A Most Stirring and Significant Episode: Religion and the Rise and Fall of Prohibition in Black Atlanta, 1865-1887 is the first book-length study of African American involvement in the nineteenth-century temperance movement. Author H. Paul Thompson Jr. 05PhD, chair of the Department of History and Political Science at North Greenville University in South Carolina, examines the ideology, institutions, and processes through which white and black Northerners introduced temperance to postbellum black Atlanta and provides an analytical and colorful description of Fulton County, Georgia's 1885 and 1887 "local option" prohibition elections. These elections proved to be a turning point in the Southern temperance movement and to have national political implications. The Southern temperance-turned-prohibition movement could never again be the same after white reformers concluded that black Atlantans' votes had overturned prohibition.

Me and My Shadow

Richard Anderson was the last person to see his friend Melanie alive. She vanished when they were six and, while the police never found Melanie, a part of her remained—a living shadow that is now Richard's closest friend. For ten years, Richard has never questioned the shadow that keeps him company—until a new girl moves to town, claiming to be Melanie. In his sophomore novel, All Those Broken Angels, young fiction author Peter Adam Salomon 89C follows up on his 2012 debut novel Henry Franks, which was named one of the ten "Books All Young Georgians Should Read" by the Georgia Center for the Book in 2014.

A Man of His Word

The word integrity comes at us from every angle, context, setting, and venue.
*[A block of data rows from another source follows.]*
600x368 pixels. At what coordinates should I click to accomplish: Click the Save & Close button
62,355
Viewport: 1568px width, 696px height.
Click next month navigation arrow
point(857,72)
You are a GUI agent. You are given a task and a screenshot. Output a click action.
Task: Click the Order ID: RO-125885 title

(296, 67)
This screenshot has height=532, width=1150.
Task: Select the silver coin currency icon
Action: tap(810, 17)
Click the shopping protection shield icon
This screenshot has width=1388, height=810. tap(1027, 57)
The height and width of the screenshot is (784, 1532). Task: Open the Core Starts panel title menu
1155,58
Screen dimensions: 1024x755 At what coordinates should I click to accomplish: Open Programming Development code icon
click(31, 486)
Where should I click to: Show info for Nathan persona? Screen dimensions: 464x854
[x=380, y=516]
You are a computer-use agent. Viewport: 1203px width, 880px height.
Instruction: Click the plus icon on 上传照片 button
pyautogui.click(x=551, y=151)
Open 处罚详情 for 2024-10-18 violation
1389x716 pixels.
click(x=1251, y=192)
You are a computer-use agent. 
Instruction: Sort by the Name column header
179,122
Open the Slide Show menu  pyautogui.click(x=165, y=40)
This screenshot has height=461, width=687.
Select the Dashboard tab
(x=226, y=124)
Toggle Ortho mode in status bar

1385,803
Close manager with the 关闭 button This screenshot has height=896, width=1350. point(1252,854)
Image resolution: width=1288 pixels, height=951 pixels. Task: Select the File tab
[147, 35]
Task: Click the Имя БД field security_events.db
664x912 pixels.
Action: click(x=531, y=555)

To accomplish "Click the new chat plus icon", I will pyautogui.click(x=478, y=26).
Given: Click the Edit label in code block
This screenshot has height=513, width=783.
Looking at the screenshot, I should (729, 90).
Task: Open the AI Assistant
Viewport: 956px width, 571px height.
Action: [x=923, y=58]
An Atlanta apartment complex is named "Integrity Heights." A car dealer promises on its outdoor sign, "We sell integrity." A mortuary declares, "We offer integrity when you need it the most." A United States senator describes a Supreme Court nominee as "a man of integrity." During the recession, in a letter to the Wall Street Journal, one citizen wrote, "Wall Street was where integrity went to die." In Integrity: The Indispensable Element, author Jim Thomas 64L tackles the abstract definition of integrity and bridges the gap between the virtue in thought and action. Thomas, a retired attorney and founder of the consulting group Alliance for Integrity, also is author of Individual Integrity.

The 'In' Crowd

With the Teen Popularity Handbook: Make Friends, Get Dates, and Become Bully-Proof, authors and identical twins David Bennett 02T and Jonathan Bennett 02T promise that by following their tips and advice, "Any teen can become popular." Throughout the self-help book, the authors use personal anecdotes from their youth and adulthood as examples and lessons for young readers to learn from and either follow or avoid. They offer tips on attitude, body language, confidence, flexibility, and humor, and then assign "homework" at the end of each chapter they say can help kids who seek popularity to attain skills that will benefit them for a lifetime.